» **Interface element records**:
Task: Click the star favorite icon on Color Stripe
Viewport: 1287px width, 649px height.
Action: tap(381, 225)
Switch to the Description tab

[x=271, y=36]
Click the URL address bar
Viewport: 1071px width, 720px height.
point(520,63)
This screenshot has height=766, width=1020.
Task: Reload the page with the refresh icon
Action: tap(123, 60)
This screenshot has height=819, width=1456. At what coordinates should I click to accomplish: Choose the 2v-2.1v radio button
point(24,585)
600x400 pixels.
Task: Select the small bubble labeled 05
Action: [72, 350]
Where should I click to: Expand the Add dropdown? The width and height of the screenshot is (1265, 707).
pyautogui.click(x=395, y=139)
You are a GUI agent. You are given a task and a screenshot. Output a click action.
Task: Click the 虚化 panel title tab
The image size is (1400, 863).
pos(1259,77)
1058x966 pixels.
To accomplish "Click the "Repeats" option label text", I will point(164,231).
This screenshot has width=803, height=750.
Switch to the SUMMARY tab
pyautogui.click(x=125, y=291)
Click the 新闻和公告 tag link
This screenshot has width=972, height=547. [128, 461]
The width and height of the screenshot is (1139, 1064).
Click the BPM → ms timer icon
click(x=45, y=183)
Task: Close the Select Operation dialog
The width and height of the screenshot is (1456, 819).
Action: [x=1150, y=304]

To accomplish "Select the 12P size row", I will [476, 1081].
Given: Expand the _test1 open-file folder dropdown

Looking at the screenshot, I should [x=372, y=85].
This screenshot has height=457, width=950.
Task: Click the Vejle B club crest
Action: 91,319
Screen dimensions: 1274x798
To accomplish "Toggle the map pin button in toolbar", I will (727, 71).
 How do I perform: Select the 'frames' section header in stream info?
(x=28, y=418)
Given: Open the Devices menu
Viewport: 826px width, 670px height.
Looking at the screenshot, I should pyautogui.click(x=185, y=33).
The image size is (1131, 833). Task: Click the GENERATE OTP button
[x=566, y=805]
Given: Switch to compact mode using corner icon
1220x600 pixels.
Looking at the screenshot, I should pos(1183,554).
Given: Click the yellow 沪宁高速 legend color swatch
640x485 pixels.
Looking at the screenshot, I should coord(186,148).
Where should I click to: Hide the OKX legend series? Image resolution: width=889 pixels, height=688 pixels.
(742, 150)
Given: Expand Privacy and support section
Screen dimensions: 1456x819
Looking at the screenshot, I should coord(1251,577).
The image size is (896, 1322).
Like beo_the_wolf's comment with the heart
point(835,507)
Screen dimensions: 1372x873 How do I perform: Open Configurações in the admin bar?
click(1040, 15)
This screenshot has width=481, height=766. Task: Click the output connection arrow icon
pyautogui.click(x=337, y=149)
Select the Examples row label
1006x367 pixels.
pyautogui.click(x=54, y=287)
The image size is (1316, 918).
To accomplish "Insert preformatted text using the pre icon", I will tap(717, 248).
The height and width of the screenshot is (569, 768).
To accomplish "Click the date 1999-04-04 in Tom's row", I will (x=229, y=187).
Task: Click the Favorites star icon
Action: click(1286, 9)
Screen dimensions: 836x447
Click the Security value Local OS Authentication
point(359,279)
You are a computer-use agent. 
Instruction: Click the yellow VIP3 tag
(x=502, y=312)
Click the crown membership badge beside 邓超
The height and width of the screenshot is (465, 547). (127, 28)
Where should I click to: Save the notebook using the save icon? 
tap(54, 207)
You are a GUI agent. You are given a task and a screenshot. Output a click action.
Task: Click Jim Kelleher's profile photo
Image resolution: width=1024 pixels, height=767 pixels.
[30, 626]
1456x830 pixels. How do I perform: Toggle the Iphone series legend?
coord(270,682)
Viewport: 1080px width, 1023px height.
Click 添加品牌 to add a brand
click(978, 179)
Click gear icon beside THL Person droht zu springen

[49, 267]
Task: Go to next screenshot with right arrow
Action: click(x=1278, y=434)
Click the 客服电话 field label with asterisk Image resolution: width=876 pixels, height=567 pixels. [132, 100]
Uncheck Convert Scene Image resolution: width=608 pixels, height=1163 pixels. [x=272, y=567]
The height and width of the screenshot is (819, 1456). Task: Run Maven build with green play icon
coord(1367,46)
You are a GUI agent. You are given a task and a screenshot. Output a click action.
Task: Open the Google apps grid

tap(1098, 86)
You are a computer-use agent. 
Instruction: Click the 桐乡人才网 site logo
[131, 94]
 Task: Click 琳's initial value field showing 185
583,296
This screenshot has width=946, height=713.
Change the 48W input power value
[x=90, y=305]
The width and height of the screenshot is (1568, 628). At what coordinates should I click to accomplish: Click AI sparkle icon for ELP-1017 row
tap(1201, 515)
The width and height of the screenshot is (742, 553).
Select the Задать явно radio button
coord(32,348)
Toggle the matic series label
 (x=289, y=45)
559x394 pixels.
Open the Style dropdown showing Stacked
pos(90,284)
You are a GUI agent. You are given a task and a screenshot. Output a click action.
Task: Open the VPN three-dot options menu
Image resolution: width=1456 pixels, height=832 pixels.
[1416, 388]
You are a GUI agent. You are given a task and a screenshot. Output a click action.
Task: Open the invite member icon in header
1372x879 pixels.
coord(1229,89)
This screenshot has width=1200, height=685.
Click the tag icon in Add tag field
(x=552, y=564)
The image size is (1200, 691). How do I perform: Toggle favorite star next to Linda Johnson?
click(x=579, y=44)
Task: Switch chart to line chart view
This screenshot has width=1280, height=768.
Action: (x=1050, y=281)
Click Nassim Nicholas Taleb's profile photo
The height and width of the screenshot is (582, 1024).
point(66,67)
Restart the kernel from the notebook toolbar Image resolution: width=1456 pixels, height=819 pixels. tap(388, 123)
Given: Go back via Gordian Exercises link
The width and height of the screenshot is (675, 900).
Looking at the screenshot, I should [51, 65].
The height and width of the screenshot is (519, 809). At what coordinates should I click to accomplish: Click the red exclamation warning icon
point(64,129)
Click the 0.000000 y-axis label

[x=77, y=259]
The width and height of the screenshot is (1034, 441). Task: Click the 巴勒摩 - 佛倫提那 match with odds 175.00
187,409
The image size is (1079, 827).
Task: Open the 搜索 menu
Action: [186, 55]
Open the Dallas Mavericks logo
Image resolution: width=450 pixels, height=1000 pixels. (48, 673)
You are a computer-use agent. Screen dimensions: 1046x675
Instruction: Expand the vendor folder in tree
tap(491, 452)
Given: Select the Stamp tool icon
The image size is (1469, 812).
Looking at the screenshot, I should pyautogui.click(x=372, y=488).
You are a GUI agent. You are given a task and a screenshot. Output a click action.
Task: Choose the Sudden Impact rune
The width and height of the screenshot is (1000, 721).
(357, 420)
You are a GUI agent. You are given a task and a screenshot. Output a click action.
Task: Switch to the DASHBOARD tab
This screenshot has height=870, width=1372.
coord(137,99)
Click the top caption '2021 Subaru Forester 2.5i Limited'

» **SHORT TASK**:
Please turn every line of the items above into a JSON list of strings, one string per line, leaving out blank lines.

» **OUTPUT**:
[
  "Task: Click the star favorite icon on Color Stripe",
  "Viewport: 1287px width, 649px height.",
  "Action: tap(381, 225)",
  "Switch to the Description tab",
  "[x=271, y=36]",
  "Click the URL address bar",
  "Viewport: 1071px width, 720px height.",
  "point(520,63)",
  "This screenshot has height=766, width=1020.",
  "Task: Reload the page with the refresh icon",
  "Action: tap(123, 60)",
  "This screenshot has height=819, width=1456. At what coordinates should I click to accomplish: Choose the 2v-2.1v radio button",
  "point(24,585)",
  "600x400 pixels.",
  "Task: Select the small bubble labeled 05",
  "Action: [72, 350]",
  "Where should I click to: Expand the Add dropdown? The width and height of the screenshot is (1265, 707).",
  "pyautogui.click(x=395, y=139)",
  "You are a GUI agent. You are given a task and a screenshot. Output a click action.",
  "Task: Click the 虚化 panel title tab",
  "The image size is (1400, 863).",
  "pos(1259,77)",
  "1058x966 pixels.",
  "To accomplish \"Click the \"Repeats\" option label text\", I will point(164,231).",
  "This screenshot has width=803, height=750.",
  "Switch to the SUMMARY tab",
  "pyautogui.click(x=125, y=291)",
  "Click the 新闻和公告 tag link",
  "This screenshot has width=972, height=547. [128, 461]",
  "The width and height of the screenshot is (1139, 1064).",
  "Click the BPM → ms timer icon",
  "click(x=45, y=183)",
  "Task: Close the Select Operation dialog",
  "The width and height of the screenshot is (1456, 819).",
  "Action: [x=1150, y=304]",
  "To accomplish \"Select the 12P size row\", I will [476, 1081].",
  "Given: Expand the _test1 open-file folder dropdown",
  "Looking at the screenshot, I should [x=372, y=85].",
  "This screenshot has height=457, width=950.",
  "Task: Click the Vejle B club crest",
  "Action: 91,319",
  "Screen dimensions: 1274x798",
  "To accomplish \"Toggle the map pin button in toolbar\", I will (727, 71).",
  " How do I perform: Select the 'frames' section header in stream info?",
  "(x=28, y=418)",
  "Given: Open the Devices menu",
  "Viewport: 826px width, 670px height.",
  "Looking at the screenshot, I should pyautogui.click(x=185, y=33).",
  "The image size is (1131, 833). Task: Click the GENERATE OTP button",
  "[x=566, y=805]",
  "Given: Switch to compact mode using corner icon",
  "1220x600 pixels.",
  "Looking at the screenshot, I should pos(1183,554).",
  "Given: Click the yellow 沪宁高速 legend color swatch",
  "640x485 pixels.",
  "Looking at the screenshot, I should coord(186,148).",
  "Where should I click to: Hide the OKX legend series? Image resolution: width=889 pixels, height=688 pixels.",
  "(742, 150)",
  "Given: Expand Privacy and support section",
  "Screen dimensions: 1456x819",
  "Looking at the screenshot, I should coord(1251,577).",
  "The image size is (896, 1322).",
  "Like beo_the_wolf's comment with the heart",
  "point(835,507)",
  "Screen dimensions: 1372x873 How do I perform: Open Configurações in the admin bar?",
  "click(1040, 15)",
  "This screenshot has width=481, height=766. Task: Click the output connection arrow icon",
  "pyautogui.click(x=337, y=149)",
  "Select the Examples row label",
  "1006x367 pixels.",
  "pyautogui.click(x=54, y=287)",
  "The image size is (1316, 918).",
  "To accomplish \"Insert preformatted text using the pre icon\", I will tap(717, 248).",
  "The height and width of the screenshot is (569, 768).",
  "To accomplish \"Click the date 1999-04-04 in Tom's row\", I will (x=229, y=187).",
  "Task: Click the Favorites star icon",
  "Action: click(1286, 9)",
  "Screen dimensions: 836x447",
  "Click the Security value Local OS Authentication",
  "point(359,279)",
  "You are a computer-use agent. ",
  "Instruction: Click the yellow VIP3 tag",
  "(x=502, y=312)",
  "Click the crown membership badge beside 邓超",
  "The height and width of the screenshot is (465, 547). (127, 28)",
  "Where should I click to: Save the notebook using the save icon? ",
  "tap(54, 207)",
  "You are a GUI agent. You are given a task and a screenshot. Output a click action.",
  "Task: Click Jim Kelleher's profile photo",
  "Image resolution: width=1024 pixels, height=767 pixels.",
  "[30, 626]",
  "1456x830 pixels. How do I perform: Toggle the Iphone series legend?",
  "coord(270,682)",
  "Viewport: 1080px width, 1023px height.",
  "Click 添加品牌 to add a brand",
  "click(978, 179)",
  "Click gear icon beside THL Person droht zu springen",
  "[49, 267]",
  "Task: Go to next screenshot with right arrow",
  "Action: click(x=1278, y=434)",
  "Click the 客服电话 field label with asterisk Image resolution: width=876 pixels, height=567 pixels. [132, 100]",
  "Uncheck Convert Scene Image resolution: width=608 pixels, height=1163 pixels. [x=272, y=567]",
  "The height and width of the screenshot is (819, 1456). Task: Run Maven build with green play icon",
  "coord(1367,46)",
  "You are a GUI agent. You are given a task and a screenshot. Output a click action.",
  "Task: Open the Google apps grid",
  "tap(1098, 86)",
  "You are a computer-use agent. ",
  "Instruction: Click the 桐乡人才网 site logo",
  "[131, 94]",
  " Task: Click 琳's initial value field showing 185",
  "583,296",
  "This screenshot has width=946, height=713.",
  "Change the 48W input power value",
  "[x=90, y=305]",
  "The width and height of the screenshot is (1568, 628). At what coordinates should I click to accomplish: Click AI sparkle icon for ELP-1017 row",
  "tap(1201, 515)",
  "The width and height of the screenshot is (742, 553).",
  "Select the Задать явно radio button",
  "coord(32,348)",
  "Toggle the matic series label",
  " (x=289, y=45)",
  "559x394 pixels.",
  "Open the Style dropdown showing Stacked",
  "pos(90,284)",
  "You are a GUI agent. You are given a task and a screenshot. Output a click action.",
  "Task: Open the VPN three-dot options menu",
  "Image resolution: width=1456 pixels, height=832 pixels.",
  "[1416, 388]",
  "You are a GUI agent. You are given a task and a screenshot. Output a click action.",
  "Task: Open the invite member icon in header",
  "1372x879 pixels.",
  "coord(1229,89)",
  "This screenshot has width=1200, height=685.",
  "Click the tag icon in Add tag field",
  "(x=552, y=564)",
  "The image size is (1200, 691). How do I perform: Toggle favorite star next to Linda Johnson?",
  "click(x=579, y=44)",
  "Task: Switch chart to line chart view",
  "This screenshot has width=1280, height=768.",
  "Action: (x=1050, y=281)",
  "Click Nassim Nicholas Taleb's profile photo",
  "The height and width of the screenshot is (582, 1024).",
  "point(66,67)",
  "Restart the kernel from the notebook toolbar Image resolution: width=1456 pixels, height=819 pixels. tap(388, 123)",
  "Given: Go back via Gordian Exercises link",
  "The width and height of the screenshot is (675, 900).",
  "Looking at the screenshot, I should [51, 65].",
  "The height and width of the screenshot is (519, 809). At what coordinates should I click to accomplish: Click the red exclamation warning icon",
  "point(64,129)",
  "Click the 0.000000 y-axis label",
  "[x=77, y=259]",
  "The width and height of the screenshot is (1034, 441). Task: Click the 巴勒摩 - 佛倫提那 match with odds 175.00",
  "187,409",
  "The image size is (1079, 827).",
  "Task: Open the 搜索 menu",
  "Action: [186, 55]",
  "Open the Dallas Mavericks logo",
  "Image resolution: width=450 pixels, height=1000 pixels. (48, 673)",
  "You are a computer-use agent. Screen dimensions: 1046x675",
  "Instruction: Expand the vendor folder in tree",
  "tap(491, 452)",
  "Given: Select the Stamp tool icon",
  "The image size is (1469, 812).",
  "Looking at the screenshot, I should pyautogui.click(x=372, y=488).",
  "You are a GUI agent. You are given a task and a screenshot. Output a click action.",
  "Task: Choose the Sudden Impact rune",
  "The width and height of the screenshot is (1000, 721).",
  "(357, 420)",
  "You are a GUI agent. You are given a task and a screenshot. Output a click action.",
  "Task: Switch to the DASHBOARD tab",
  "This screenshot has height=870, width=1372.",
  "coord(137,99)",
  "Click the top caption '2021 Subaru Forester 2.5i Limited'"
]